- **Task item**:
Only a number is expected: how many lines in the entries that follow contain the word "computer"?

- **Input for this task**:
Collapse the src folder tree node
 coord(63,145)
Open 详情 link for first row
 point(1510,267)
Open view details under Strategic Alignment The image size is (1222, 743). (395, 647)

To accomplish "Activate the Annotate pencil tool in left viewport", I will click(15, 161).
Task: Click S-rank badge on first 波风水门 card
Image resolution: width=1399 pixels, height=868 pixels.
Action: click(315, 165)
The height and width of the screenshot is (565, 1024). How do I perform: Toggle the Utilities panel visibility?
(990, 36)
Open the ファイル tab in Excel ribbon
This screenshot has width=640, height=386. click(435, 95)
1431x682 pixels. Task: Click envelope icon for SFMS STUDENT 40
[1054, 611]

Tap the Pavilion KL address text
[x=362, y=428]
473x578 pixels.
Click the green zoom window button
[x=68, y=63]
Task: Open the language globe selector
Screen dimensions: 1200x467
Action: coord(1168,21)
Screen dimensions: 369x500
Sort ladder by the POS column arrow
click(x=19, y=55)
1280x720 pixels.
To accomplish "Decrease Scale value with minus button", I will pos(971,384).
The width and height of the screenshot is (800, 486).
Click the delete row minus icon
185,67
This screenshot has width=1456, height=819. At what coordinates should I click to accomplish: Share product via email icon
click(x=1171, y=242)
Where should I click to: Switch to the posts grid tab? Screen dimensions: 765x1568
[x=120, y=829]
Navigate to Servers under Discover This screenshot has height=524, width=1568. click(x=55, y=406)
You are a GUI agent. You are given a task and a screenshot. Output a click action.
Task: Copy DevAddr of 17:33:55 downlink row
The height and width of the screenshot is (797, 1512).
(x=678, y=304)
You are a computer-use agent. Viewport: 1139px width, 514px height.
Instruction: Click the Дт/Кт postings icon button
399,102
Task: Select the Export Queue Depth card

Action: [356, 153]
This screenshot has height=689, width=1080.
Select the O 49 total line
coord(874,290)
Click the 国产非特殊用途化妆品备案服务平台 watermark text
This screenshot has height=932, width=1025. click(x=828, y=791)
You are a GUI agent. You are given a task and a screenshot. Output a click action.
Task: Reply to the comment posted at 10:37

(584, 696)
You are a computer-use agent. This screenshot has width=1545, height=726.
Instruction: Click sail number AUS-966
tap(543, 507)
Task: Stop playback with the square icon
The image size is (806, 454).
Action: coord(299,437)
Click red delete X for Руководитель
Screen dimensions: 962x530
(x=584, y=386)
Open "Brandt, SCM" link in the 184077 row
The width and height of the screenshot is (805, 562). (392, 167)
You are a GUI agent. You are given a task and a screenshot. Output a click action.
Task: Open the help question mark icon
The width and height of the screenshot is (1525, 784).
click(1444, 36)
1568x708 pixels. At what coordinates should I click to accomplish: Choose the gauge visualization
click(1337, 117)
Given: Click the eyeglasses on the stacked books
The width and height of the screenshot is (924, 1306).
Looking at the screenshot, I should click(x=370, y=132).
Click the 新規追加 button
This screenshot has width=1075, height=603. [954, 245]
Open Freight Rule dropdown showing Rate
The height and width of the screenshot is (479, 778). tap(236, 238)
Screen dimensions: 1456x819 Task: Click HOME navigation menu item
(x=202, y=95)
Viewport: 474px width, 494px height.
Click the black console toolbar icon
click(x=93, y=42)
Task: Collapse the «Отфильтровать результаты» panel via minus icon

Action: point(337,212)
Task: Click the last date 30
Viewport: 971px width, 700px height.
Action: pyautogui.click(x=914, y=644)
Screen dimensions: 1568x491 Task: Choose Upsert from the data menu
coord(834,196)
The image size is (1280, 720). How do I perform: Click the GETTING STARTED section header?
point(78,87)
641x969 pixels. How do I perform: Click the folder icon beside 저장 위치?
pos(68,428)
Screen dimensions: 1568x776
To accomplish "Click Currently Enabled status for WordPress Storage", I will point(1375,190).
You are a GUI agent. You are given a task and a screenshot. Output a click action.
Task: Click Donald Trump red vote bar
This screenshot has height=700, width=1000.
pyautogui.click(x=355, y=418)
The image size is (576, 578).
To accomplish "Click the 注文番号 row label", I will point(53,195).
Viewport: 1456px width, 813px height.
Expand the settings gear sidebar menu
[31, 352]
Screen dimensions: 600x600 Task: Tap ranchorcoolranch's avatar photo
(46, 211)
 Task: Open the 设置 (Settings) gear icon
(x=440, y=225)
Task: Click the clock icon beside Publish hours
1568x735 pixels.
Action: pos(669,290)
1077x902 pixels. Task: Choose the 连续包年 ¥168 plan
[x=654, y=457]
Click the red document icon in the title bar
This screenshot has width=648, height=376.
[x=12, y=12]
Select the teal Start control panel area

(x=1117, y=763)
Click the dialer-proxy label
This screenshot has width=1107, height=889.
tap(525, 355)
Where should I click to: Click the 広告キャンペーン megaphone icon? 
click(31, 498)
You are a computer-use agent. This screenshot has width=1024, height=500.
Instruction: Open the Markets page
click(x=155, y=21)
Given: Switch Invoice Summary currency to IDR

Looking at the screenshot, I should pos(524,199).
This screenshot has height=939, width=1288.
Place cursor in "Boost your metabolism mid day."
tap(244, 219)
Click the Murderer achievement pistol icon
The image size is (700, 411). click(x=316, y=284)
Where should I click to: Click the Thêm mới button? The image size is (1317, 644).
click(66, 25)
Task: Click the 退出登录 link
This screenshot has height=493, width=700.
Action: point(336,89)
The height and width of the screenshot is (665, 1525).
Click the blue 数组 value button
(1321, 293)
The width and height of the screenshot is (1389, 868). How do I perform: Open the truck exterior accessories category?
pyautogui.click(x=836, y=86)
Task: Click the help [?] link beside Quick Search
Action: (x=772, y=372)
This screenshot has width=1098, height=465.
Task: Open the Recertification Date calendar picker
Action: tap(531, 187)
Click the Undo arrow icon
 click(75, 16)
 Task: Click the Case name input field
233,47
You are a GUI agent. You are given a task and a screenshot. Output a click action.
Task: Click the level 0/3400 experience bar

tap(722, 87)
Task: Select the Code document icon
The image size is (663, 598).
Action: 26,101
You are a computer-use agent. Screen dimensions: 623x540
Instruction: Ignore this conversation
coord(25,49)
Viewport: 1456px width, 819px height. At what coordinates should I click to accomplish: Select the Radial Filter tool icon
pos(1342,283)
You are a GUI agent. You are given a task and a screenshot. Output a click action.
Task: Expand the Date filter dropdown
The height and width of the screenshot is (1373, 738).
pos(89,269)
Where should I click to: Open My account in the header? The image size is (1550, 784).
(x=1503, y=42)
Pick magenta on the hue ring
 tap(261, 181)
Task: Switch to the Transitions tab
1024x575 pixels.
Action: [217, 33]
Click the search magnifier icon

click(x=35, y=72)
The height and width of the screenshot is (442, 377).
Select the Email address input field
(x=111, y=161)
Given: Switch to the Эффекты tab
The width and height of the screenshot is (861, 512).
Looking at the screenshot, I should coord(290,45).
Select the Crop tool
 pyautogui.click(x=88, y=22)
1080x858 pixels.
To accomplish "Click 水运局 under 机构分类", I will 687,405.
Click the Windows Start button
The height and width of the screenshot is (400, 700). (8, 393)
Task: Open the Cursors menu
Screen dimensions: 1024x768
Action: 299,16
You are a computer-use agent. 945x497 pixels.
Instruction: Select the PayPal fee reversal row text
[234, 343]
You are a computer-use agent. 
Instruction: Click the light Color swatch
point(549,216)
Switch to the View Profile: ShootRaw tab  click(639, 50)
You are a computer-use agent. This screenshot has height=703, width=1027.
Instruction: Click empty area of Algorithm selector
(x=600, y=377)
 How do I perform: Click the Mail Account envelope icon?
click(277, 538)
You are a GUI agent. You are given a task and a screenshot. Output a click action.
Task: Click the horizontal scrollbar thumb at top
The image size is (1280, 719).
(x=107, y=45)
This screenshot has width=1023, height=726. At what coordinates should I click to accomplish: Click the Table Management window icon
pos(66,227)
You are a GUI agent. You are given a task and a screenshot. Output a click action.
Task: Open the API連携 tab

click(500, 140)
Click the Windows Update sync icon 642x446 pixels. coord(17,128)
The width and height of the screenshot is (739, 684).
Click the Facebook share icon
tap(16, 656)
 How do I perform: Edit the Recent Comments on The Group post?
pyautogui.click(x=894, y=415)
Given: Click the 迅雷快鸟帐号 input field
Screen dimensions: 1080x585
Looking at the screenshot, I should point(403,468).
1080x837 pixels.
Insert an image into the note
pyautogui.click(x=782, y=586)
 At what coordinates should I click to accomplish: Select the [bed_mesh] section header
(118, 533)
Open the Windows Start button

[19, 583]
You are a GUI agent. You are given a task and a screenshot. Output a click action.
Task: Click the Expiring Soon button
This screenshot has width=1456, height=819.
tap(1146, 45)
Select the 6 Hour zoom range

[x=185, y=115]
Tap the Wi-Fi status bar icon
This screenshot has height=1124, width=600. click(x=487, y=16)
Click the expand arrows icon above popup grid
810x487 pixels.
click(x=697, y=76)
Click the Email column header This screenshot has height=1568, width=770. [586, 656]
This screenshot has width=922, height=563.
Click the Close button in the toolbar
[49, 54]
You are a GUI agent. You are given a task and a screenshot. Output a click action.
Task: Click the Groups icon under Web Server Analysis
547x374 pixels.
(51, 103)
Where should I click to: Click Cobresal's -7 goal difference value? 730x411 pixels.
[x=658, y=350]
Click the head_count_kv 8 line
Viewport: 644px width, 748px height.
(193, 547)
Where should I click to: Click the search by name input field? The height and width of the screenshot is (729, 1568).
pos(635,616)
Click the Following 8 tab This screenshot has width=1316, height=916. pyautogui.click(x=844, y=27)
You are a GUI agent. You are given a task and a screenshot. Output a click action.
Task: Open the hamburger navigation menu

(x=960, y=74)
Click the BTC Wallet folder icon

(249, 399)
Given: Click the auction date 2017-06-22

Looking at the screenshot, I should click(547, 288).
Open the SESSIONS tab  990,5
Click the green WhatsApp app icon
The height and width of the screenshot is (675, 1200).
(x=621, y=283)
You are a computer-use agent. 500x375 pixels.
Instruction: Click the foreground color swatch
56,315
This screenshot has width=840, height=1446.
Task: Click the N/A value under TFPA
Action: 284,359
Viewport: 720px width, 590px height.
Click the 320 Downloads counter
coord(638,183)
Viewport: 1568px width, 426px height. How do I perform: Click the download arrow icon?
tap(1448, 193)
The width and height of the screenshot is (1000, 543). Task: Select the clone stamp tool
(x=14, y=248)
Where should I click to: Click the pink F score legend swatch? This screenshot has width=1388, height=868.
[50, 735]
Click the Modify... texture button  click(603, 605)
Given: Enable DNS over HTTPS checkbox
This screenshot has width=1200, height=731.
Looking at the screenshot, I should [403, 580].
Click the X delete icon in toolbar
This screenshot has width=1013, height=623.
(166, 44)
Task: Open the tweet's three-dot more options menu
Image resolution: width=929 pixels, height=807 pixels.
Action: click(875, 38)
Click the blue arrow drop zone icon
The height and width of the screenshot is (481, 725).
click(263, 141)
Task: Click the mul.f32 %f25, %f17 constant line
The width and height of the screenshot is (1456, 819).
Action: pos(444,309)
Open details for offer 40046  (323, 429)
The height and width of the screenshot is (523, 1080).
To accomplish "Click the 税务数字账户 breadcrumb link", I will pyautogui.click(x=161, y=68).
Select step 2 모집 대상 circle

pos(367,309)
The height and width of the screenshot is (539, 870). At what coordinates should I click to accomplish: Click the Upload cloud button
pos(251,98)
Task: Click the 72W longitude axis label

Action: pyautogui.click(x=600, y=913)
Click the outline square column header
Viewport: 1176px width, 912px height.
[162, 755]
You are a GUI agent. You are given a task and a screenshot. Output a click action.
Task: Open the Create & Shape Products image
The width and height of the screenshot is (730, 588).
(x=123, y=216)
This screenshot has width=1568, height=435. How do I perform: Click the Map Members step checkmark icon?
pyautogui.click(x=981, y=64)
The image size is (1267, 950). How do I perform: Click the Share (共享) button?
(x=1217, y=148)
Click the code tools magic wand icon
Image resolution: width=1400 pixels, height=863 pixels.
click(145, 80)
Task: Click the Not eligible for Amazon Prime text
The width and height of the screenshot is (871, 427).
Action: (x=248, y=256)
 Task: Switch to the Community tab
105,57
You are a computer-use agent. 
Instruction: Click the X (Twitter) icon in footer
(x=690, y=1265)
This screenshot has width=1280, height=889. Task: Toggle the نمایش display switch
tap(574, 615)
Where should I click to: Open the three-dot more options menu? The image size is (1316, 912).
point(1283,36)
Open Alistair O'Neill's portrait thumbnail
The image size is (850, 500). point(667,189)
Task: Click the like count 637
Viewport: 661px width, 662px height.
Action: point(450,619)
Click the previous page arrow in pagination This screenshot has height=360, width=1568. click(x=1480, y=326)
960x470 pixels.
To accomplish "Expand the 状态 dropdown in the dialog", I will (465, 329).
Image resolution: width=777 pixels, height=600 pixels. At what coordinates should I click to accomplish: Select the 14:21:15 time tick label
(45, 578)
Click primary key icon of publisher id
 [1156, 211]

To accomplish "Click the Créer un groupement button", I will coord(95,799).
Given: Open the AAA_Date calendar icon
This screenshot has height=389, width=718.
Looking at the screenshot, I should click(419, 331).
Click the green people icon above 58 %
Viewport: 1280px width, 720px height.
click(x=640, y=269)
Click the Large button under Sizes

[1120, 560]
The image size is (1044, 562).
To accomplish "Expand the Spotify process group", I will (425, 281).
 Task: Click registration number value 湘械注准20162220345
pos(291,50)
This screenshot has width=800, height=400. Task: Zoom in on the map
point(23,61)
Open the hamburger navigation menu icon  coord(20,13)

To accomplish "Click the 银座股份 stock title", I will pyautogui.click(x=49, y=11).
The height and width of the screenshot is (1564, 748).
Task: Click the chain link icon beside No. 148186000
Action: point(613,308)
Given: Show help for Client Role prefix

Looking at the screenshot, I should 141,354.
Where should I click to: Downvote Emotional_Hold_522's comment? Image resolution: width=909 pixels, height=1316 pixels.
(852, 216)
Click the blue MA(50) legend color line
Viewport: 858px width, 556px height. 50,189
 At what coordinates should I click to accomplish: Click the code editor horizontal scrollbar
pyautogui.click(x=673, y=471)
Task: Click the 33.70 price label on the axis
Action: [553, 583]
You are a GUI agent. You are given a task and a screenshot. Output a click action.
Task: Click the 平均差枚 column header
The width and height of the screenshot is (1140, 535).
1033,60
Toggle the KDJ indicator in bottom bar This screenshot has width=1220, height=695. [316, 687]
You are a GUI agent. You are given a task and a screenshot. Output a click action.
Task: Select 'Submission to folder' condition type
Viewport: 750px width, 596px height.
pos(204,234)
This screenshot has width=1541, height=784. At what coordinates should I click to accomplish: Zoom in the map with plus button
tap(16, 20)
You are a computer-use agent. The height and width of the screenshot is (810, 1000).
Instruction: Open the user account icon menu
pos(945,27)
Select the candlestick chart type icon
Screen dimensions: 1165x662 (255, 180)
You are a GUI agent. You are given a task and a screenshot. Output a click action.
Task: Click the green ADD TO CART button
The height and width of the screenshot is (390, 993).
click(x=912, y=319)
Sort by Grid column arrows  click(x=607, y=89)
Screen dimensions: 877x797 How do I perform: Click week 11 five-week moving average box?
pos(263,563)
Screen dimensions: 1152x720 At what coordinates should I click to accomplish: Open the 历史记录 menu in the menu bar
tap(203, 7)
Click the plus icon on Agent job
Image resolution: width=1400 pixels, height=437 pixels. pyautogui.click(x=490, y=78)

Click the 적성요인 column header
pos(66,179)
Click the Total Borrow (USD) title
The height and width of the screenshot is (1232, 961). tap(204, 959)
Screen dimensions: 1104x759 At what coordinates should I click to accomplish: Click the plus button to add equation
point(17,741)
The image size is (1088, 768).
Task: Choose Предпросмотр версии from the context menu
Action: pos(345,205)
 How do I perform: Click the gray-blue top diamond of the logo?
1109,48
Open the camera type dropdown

- **Result**:
10